• Obiettivo indicato A
Ricopia senza cambiare nulla le righe dei record, tutto dalla riga che contiene "Task: Expand the" giù fino a quella che contiene "Action: (x=22, y=12)", comprese queste due.

• Estratto della pagina
# # #
Va applicato infatti, all’eccezione di tardività dell’eccezione riconvenzionale di usucapione, che non sia stata riproposta in appello, lo stesso principio affermato da questa Corte in relazione all’eccezione riconvenzionale di usucapione sollevata, ma non esaminata, in primo grado e non tempestivamente riproposta dall’appellato, la quale ‘… non è rilevabile d’ufficio dal giudice del gravame, trattandosi di eccezione da ritenersi rinunciata, ex art. 346 c.p.c., in quanto fondata su una ragione del tutto autonoma e non su una mera difesa a sostegno del rigetto del gravame’ (Cass. Sez. 2, Sentenza n. 25345 del 12/12/2016, Rv. 642153). Infatti ‘L’eccezione di usucapione, sollevata in primo grado e non riproposta dall’appellato rimasto contumace non è rilevabile d’ufficio dal giudice del gravame, atteso che, alla luce del principio di parità delle parti nel processo e dell’effetto devolutivo dell’appello, non può attribuirsi all’appellato contumace una posizione di maggiore favore rispetto all’appellante’ (Cass. Sez. 2, Sentenza n. 2730 del 06/02/2014, Rv. 629282; conf. Cass. Sez. 2, Sentenza n. 10236 del 04/05/2007, Rv. 596770).
Va affermato, sul punto, il seguente principio di diritto : ‘Il principio secondo cui non può essere scrutinata in appello l’eccezione riconvenzionale di usucapione che non sia stata riproposta nelle forme, rispettivamente, dell’appello incidentale -ove essa sia stata rigettata in prime cure- ovvero dell’art. 346 c.p.c. -ove invece essa non sia stata esaminata in primo grado- si applica anche all’eccezione di tardività dell’eccezione riconvenzionale di usucapione, posto che la stessa non costituisce mera difesa, bensì eccezione da sollevare, o riproporre, ad istanza di parte e non rilevabile ex officio’ .
# # #
[Dati sugli elementi e sulla posizione del testo]

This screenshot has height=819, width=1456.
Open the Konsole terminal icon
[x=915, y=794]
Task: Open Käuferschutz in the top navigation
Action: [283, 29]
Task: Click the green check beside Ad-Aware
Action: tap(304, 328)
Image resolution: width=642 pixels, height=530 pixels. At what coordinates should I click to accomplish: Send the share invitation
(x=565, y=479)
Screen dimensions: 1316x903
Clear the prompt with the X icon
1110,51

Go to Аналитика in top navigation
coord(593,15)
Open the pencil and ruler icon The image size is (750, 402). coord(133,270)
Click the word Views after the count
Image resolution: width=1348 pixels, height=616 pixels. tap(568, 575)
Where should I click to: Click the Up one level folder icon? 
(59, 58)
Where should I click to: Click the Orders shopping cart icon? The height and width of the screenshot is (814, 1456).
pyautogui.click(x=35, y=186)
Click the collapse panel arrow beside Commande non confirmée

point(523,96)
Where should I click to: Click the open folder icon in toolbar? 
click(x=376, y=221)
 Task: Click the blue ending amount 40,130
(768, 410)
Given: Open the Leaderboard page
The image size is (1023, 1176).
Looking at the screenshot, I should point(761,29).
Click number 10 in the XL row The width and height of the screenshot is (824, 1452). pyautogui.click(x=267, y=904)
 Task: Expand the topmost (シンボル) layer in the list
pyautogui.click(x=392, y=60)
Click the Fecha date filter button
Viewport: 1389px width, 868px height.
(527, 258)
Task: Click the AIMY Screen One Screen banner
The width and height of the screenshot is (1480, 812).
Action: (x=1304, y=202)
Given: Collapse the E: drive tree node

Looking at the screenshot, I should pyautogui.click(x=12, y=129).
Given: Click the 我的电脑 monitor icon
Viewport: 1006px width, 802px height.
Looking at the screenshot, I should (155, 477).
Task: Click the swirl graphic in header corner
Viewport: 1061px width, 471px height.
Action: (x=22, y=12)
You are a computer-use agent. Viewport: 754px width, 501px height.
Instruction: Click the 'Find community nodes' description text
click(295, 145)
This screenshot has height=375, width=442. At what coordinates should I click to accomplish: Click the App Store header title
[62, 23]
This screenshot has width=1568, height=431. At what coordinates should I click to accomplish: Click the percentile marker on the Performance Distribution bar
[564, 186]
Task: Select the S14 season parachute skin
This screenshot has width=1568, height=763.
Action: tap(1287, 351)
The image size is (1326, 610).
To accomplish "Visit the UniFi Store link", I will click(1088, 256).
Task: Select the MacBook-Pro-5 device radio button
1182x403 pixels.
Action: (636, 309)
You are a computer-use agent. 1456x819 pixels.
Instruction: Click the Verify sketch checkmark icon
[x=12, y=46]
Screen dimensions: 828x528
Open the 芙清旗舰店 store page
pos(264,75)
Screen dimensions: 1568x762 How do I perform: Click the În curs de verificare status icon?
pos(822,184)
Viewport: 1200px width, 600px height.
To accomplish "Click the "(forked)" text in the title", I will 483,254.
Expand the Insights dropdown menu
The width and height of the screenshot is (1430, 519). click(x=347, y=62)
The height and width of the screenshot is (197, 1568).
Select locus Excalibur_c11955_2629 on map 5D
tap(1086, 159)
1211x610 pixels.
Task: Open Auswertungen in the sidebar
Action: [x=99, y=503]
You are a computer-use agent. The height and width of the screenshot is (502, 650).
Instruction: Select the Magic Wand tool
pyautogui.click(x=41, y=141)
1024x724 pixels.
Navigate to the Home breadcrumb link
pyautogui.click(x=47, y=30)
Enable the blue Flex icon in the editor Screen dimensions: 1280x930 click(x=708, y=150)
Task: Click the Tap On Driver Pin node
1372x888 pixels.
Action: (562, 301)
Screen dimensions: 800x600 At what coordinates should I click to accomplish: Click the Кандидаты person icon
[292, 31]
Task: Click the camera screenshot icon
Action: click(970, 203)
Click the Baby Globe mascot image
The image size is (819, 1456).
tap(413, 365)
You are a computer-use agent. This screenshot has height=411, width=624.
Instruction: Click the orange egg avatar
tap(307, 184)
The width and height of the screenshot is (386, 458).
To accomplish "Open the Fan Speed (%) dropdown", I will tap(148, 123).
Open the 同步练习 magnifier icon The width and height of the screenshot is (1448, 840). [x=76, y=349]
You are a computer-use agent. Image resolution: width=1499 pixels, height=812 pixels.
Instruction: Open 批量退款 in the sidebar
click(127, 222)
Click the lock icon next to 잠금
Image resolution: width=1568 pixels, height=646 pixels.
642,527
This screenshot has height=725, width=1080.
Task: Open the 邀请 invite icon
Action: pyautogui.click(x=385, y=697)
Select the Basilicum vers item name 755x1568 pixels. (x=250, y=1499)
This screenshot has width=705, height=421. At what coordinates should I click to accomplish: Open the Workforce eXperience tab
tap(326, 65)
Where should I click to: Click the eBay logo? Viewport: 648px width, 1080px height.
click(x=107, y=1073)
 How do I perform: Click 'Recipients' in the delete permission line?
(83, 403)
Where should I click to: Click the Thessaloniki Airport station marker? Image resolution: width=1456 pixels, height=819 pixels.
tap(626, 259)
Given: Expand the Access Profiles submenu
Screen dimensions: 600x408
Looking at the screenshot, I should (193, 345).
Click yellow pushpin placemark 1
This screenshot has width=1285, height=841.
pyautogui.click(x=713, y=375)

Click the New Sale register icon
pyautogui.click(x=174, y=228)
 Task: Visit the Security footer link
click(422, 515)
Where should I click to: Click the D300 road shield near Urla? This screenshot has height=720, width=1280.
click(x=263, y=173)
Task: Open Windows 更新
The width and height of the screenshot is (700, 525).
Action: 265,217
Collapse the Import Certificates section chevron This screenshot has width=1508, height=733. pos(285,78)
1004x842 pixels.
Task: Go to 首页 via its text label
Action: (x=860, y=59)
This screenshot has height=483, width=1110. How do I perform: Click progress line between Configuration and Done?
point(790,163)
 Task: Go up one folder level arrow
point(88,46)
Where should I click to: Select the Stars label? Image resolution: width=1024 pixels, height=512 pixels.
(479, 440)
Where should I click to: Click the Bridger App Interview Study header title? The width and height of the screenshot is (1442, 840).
# # #
• Obiettivo indicato B
Riprendi il testo sull'eccezione di usucapione non riproposta in appello e portalo avanti da dove si ferma.

• Risposta al compito A
 Task: Expand the topmost (シンボル) layer in the list
pyautogui.click(x=392, y=60)
Click the Fecha date filter button
Viewport: 1389px width, 868px height.
(527, 258)
Task: Click the AIMY Screen One Screen banner
The width and height of the screenshot is (1480, 812).
Action: (x=1304, y=202)
Given: Collapse the E: drive tree node

Looking at the screenshot, I should pyautogui.click(x=12, y=129).
Given: Click the 我的电脑 monitor icon
Viewport: 1006px width, 802px height.
Looking at the screenshot, I should (155, 477).
Task: Click the swirl graphic in header corner
Viewport: 1061px width, 471px height.
Action: (x=22, y=12)

• Risposta al compito B
Con il quinto motivo, la ricorrente denunzia altresì la nullità della sentenza per omessa pronuncia e violazione dell’art. 112 c.p.c., in relazione all’art. 360, primo comma, n. 4, c.p.c., perché la Corte di Appello non avrebbe esaminato nel merito l’eccezione di usucapione del diritto di veduta, che la COGNOME aveva sollevato in prima istanza e riproposto in appello. In particolare, la ricorrente aveva lamentato, in appello, la violazione dell’art. 1072 e ss. c.c., perché il giudice di prime cure aveva considerato estinto per non uso il diritto di veduta esercitabile fino al 1962 mediante un soppalco, in seguito non più utilizzato, senza considerare che l’uso parziale della servitù non vale a causare l’estinzione del diritto, né a ridurne il contenuto nei limiti della minore utilità esercitata.
Con il sesto motivo, infine, la ricorrente si duole della violazione o falsa applicazione degli artt. 100 c.p.c. e 1322 c.c., in relazione all’art. 360, primo comma, n. 3, c.p.c., perché il giudice di secondo grado avrebbe erroneamente rigettato anche l’eccezione di carenza di interesse ad agire, che la difesa della COGNOME aveva sollevato in prime cure alla luce del comportamento della RAGIONE_SOCIALE, che aveva accettato la situazione di fatto esistente, e dunque anche la veduta oggetto di causa.
Le due censure sono assorbite dall’accoglimento dei primi quattro motivi, in quanto il giudice del rinvio dovrà procedere ad un nuovo esame della fattispecie, scrutinando l’eccezione riconvenzionale di usucapione che la COGNOME aveva sollevato in prime cure e riproposto in appello con i motivi di gravame.
In definitiva, vanno accolti i primi quattro motivi del ricorso e dichiarati assorbiti gli ultimi due.
La sentenza impugnata va di conseguenza cassata, in relazione alle censure accolte, e la causa rinviata alla Corte di Appello di L’Aquila, in
differente composizione, anche per le spese del presente giudizio di legittimità.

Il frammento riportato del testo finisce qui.